Monday is looming

After a really great holiday, which had a tough start, we are heading home this weekend. We will be back on Sunday night and on Monday, L has an outpatient appointment. She will be weighed and her weight will determine whether she is closer to admission to hospital.

At our first appointment, I listened and did that thing that so many of us do when faced with medical staff. Assume they are the experts, we give them information and they cure us. It’s just not like that though. They asked L really basic questions that I had asked several times. They weighed her and measured her height. They then pronounced her anorexic and told her she needed to eat six meals a day and put on a pound a week. The doctor explained the need for a balanced diet with complex carbohydrates, plenty of calcium and how fruit or salad on their own were not a meal.

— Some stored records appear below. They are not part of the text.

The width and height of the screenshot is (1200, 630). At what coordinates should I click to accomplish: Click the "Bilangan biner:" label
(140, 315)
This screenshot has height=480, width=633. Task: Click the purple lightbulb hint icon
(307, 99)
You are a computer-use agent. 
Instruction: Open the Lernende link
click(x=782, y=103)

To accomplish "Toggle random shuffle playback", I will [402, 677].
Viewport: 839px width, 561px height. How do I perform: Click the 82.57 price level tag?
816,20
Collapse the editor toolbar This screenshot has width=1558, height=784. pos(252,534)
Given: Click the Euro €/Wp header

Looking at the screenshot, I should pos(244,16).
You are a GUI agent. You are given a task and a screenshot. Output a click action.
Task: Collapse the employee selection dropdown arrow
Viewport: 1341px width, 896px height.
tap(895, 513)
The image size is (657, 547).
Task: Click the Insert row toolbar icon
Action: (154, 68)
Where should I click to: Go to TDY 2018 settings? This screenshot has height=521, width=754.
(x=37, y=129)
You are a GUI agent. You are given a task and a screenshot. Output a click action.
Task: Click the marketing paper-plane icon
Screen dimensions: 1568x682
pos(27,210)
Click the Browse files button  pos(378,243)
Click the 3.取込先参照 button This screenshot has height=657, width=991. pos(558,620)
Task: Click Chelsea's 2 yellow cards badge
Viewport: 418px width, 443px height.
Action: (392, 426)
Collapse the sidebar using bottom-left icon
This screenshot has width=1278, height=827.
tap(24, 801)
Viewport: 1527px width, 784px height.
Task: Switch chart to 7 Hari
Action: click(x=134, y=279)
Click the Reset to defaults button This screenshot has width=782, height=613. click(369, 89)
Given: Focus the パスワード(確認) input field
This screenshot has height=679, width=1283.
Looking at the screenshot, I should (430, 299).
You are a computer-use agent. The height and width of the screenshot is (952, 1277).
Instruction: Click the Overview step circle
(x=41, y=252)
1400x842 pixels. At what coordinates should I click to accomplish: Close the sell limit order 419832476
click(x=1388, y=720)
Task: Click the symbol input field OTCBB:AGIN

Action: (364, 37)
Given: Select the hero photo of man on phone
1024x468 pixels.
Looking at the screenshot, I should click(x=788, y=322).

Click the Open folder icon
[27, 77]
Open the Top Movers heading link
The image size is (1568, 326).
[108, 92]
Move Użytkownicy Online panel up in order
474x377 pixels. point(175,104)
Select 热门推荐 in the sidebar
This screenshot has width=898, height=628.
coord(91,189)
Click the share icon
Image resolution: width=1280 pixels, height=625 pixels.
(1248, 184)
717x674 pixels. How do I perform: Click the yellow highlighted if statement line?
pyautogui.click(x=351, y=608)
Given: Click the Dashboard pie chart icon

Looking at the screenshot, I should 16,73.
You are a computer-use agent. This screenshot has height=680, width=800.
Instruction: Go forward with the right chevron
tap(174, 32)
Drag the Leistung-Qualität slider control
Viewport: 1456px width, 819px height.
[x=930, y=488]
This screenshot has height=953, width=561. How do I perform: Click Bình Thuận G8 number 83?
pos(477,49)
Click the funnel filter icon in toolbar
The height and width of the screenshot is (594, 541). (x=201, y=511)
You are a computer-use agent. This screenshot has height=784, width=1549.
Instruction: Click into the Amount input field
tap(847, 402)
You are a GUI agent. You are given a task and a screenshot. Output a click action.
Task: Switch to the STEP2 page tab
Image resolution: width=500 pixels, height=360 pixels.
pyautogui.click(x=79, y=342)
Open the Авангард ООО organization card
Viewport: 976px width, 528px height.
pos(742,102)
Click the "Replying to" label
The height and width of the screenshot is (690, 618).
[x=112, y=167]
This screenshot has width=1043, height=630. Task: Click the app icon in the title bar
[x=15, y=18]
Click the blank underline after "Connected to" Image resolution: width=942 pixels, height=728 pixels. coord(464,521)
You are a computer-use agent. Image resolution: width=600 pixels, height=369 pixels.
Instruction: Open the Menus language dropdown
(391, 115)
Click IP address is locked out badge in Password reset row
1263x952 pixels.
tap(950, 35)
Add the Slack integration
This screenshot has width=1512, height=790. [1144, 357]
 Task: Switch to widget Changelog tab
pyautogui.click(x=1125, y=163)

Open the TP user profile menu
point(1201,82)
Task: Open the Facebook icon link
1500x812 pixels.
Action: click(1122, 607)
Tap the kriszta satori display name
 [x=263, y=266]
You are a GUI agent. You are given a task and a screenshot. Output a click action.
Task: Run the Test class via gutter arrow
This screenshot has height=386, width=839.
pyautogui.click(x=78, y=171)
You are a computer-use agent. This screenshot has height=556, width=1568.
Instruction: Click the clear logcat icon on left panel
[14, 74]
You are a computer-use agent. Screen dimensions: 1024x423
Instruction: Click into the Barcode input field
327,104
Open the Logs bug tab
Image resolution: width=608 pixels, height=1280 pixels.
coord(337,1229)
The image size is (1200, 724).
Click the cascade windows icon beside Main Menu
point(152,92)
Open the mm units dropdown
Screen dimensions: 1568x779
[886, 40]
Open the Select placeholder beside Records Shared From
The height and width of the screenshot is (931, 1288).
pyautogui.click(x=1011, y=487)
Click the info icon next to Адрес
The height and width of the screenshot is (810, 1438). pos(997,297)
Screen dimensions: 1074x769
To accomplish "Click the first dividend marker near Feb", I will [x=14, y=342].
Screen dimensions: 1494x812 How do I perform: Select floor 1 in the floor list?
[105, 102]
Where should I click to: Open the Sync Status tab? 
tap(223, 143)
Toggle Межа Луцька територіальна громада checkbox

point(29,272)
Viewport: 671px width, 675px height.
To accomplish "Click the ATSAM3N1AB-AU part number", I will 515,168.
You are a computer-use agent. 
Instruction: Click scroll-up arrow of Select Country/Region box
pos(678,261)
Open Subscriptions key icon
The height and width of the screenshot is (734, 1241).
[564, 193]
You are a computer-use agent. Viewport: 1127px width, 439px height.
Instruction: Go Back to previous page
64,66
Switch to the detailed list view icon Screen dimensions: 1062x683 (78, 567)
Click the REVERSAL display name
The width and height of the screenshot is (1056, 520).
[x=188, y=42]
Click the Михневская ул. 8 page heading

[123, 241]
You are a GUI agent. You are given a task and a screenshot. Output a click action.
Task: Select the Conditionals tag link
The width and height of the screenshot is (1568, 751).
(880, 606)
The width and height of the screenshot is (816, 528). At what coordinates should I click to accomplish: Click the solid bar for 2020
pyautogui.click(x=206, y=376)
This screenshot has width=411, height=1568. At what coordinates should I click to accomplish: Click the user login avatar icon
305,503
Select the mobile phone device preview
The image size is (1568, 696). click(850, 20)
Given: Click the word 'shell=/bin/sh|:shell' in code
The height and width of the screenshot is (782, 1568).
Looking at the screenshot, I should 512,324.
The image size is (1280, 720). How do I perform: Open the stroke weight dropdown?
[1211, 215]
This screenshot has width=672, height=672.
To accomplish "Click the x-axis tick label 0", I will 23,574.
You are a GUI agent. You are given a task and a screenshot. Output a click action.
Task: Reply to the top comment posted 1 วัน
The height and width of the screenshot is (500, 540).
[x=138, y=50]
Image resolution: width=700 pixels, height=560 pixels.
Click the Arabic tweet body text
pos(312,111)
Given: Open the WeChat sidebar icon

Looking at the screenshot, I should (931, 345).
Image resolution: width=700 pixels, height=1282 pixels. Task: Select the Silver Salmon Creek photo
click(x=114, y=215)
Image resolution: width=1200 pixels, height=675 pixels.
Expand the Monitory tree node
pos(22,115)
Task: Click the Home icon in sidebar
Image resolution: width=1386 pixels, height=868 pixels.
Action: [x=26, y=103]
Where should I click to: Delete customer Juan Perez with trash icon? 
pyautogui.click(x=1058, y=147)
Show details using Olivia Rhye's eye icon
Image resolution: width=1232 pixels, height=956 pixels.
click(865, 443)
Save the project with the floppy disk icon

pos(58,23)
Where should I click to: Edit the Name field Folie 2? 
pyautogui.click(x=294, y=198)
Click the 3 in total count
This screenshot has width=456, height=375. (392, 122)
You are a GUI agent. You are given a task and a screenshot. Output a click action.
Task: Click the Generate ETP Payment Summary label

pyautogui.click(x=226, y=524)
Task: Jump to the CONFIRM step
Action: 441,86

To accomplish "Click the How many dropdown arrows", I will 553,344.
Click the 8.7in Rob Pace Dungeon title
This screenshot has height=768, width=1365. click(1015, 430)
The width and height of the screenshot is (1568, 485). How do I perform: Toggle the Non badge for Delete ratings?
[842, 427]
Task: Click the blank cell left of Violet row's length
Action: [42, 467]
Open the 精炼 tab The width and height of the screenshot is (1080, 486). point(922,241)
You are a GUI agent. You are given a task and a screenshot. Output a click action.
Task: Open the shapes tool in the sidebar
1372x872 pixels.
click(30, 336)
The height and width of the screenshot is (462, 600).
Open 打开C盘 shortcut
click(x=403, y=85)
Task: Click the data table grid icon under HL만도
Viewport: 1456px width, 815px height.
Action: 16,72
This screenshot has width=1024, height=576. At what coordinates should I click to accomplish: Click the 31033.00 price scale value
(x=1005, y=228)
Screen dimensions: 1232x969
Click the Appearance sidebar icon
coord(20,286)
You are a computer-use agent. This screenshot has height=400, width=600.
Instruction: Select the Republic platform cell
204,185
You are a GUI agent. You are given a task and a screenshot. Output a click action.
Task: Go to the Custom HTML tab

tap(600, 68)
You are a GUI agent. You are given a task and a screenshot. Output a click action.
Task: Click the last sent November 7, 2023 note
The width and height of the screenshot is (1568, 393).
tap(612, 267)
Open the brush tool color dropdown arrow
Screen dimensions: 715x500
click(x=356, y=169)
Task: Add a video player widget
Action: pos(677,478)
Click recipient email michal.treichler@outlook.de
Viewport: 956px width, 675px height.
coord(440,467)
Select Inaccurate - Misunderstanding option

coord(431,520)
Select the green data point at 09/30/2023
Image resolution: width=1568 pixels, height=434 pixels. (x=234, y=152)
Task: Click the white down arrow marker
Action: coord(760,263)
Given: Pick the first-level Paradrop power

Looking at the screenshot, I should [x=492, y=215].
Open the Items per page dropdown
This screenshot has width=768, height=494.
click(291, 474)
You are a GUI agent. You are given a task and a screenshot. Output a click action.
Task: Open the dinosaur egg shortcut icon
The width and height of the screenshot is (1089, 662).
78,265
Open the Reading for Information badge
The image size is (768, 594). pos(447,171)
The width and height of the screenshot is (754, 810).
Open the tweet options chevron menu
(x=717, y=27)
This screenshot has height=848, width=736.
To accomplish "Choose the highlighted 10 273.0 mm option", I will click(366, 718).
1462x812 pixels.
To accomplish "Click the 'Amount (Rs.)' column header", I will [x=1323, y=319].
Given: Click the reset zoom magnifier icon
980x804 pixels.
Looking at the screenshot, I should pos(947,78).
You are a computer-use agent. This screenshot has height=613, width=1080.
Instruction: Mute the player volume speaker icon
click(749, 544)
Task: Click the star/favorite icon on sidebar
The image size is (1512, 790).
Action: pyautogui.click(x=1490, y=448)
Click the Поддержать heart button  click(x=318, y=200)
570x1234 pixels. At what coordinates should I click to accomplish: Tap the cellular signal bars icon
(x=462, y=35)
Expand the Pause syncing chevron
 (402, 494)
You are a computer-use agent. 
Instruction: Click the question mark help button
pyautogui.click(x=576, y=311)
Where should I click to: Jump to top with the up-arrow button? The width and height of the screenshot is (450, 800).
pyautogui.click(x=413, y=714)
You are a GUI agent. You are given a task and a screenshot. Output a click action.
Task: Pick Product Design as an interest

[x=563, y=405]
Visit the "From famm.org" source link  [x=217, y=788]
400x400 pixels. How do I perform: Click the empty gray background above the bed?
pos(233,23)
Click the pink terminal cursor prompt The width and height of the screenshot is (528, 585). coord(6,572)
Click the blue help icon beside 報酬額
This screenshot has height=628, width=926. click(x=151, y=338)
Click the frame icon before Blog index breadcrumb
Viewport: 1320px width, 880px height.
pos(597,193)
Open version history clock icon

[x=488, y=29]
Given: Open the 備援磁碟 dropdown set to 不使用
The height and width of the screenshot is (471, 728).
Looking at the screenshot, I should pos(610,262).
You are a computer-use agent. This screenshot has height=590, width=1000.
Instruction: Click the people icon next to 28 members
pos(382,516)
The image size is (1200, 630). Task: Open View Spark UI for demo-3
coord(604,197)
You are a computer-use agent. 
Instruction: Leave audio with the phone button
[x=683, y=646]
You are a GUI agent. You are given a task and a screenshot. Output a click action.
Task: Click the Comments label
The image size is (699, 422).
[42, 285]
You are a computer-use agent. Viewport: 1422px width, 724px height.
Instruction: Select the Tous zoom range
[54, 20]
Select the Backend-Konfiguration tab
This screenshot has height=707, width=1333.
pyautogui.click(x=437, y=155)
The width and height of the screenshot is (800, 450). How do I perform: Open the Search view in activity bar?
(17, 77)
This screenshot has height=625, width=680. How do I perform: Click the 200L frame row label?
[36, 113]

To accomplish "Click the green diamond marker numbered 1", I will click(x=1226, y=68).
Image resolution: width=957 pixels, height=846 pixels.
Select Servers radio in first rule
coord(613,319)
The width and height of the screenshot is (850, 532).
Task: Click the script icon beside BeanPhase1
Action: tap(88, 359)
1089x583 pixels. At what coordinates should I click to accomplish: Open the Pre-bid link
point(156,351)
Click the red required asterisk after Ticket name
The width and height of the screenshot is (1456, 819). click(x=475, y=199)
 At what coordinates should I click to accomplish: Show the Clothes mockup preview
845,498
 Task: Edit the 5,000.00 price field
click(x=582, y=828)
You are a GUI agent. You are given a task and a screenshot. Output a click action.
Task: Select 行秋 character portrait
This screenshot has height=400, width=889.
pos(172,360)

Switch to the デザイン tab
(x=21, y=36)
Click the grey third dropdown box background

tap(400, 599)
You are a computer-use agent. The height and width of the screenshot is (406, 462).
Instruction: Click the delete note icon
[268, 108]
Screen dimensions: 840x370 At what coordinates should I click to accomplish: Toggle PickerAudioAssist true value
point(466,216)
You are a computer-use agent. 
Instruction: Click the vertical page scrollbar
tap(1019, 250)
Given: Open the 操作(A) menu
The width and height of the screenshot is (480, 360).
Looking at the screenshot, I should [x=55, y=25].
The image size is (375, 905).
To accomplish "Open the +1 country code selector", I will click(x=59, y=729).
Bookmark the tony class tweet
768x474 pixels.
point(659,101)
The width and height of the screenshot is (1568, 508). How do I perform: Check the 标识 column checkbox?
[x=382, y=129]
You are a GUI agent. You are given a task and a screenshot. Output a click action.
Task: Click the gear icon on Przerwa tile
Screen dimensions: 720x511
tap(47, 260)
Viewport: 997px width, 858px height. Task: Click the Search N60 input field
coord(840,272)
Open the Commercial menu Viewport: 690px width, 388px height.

And even in my “listen to the doctor” mood, I thought, “No shit Sherlock. Really, she needs to eat more? A balanced diet, honestly? And calcium prevents damage to her bones -well who knew???”. Did they think I was stupid, that I didn’t know she needed to eat more? If it was as easy as saying, “L, sweetheart, you need to eat more” and she said “Ok, mum” , frankly we wouldn’t be sitting in comfy chairs around a low table with the obligatory box of tissues.

Of course, I said none of that. I smiled and nodded and thought, when do we get to the part where you make her better?

So I have rehearsed in my head what I will say on Monday, regardless of her weight.

I know my daughter is underweight and I know how to calculate her BMI and plot it on a chart. I know what constitutes a balanced diet and I have endless ideas how to provide a variety of meals to restore her health. I don’t need you to weigh and measure her, or give me diet sheets. I need you to find a way to switch off the voice in her head that tells her the only way she can be successful is to carry on starving herself, that tells her she is fat and disgusting, a failure if she eats and drives her to make herself vomit in secret. I need you to help her see she is beautiful and that she doesn’t need to be afraid of food, of herself, of others or the world. I can’t do that, but I know I can help you to do it. I know I might need to change or all our family may need to look at ourselves and change to help L. We will all do that, without being defensive or wringing our hands in guilt. But please start to give her the help she needs.

I don’t want her to go to hospital, to reinforce that what she is now is an anorexic, no longer L, not a daughter, sister, friend or a student, or a teenager who loves Jessie J and Glee, but becomes defined by an illness so much that her fear of being cured and losing that identity may increase.

This has never been about food. Or even about being thin. I think that L is a young woman with the most tremendous capacity to love others, but not herself. She is scared and has turned against herself. What I want from the medical profession is to help her stop being scared and to allow herself to live life. And if they can’t do that- and perhaps they can’t – then we might be better off on our own.